The stories revolve around six characters— ‘Judge Saheb’ (Sanotsh Chakravarti, the late Chief Justice of Calcutta High Court), his wife whom he lovingly addressed as ‘Maharani’ (Queen) and their ‘one-third dozen’, that is, four children. On reading the stories, the reader is bound to feel: ‘I wish I had been a part of this one-third dozen.’ Such regret is justified because seldom in life do we have such experiences that remain as fresh as ever even after the lapse of several decades. Special thanks must be given to Krishna Charavarti not only for preserving these tales but also for sharing these anecdotes with us and giving us and posterity a reason to smile.

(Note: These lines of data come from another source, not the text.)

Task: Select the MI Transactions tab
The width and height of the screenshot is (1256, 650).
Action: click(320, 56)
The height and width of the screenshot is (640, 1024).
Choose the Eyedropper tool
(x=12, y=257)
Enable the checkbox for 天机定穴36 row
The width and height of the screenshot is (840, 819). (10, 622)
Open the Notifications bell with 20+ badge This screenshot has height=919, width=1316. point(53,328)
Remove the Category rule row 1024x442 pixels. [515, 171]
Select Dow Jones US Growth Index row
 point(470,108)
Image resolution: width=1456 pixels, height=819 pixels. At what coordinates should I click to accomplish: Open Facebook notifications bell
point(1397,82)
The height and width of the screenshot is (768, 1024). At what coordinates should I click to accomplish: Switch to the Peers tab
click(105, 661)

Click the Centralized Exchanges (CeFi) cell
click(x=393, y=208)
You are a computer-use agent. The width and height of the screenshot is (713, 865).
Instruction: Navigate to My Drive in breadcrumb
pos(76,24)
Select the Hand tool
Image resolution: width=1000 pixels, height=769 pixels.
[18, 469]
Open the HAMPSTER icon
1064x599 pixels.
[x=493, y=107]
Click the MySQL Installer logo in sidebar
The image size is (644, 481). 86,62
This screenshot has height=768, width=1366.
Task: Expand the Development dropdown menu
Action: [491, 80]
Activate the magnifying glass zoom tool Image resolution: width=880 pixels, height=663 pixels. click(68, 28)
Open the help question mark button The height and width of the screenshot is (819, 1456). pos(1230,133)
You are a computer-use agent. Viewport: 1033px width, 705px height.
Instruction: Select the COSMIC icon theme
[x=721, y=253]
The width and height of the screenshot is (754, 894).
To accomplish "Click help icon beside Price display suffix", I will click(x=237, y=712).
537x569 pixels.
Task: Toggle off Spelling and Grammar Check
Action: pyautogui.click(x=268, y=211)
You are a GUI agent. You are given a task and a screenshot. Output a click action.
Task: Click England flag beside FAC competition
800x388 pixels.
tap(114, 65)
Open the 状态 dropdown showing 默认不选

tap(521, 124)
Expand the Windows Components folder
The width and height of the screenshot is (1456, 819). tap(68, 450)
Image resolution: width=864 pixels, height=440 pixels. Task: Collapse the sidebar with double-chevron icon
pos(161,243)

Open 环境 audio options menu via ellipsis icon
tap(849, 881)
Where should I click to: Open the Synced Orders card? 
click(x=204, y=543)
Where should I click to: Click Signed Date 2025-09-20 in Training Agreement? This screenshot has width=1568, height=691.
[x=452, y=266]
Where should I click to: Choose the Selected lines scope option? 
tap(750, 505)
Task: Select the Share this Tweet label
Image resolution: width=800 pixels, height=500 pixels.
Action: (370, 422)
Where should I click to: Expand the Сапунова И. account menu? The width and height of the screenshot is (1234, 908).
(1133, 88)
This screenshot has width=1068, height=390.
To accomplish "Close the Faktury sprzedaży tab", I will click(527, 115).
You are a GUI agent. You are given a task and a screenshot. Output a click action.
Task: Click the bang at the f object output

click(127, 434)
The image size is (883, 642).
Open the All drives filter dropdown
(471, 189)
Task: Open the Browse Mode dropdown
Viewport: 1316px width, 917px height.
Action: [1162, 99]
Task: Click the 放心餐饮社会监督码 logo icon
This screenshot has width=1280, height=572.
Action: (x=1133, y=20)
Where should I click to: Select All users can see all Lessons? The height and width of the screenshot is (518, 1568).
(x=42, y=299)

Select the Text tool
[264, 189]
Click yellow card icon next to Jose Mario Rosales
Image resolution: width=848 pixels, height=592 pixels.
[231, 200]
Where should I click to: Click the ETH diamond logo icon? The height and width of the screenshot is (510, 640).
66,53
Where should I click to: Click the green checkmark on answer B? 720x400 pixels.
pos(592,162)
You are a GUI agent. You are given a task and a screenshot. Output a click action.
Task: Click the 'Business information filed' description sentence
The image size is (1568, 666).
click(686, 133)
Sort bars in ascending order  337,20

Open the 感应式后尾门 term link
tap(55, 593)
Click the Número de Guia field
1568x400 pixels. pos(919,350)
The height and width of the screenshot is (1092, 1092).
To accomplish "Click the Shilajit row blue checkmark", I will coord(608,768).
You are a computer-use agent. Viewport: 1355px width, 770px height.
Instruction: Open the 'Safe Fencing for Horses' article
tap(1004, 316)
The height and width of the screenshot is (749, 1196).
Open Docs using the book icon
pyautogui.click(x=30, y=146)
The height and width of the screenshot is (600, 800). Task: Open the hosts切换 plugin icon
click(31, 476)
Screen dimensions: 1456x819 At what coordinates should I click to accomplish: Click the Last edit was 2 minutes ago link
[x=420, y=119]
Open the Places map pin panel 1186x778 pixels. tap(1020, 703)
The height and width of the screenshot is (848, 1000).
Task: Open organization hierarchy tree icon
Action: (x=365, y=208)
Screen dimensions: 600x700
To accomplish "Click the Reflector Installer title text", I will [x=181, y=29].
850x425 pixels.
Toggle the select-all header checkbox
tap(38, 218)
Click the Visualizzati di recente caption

What is noteworthy about the author’s style of writing is that she does not merely write her words, she illustrates them. And as a result we could have a glimpse of the characters of the stories even with our eyes closed. Since the book is written in Bengali, only those who are Bengalis (by birth and choice) and who know the language would be able to relish this bouquet of sweet tales offered by the author. If only had this book been written in English it would have made a wider range of readers smile. Such tales are not meant for a particular period or age-group, these are tales of all times and for all ages. [Krishna Chakravarti « The Mother's Lasso]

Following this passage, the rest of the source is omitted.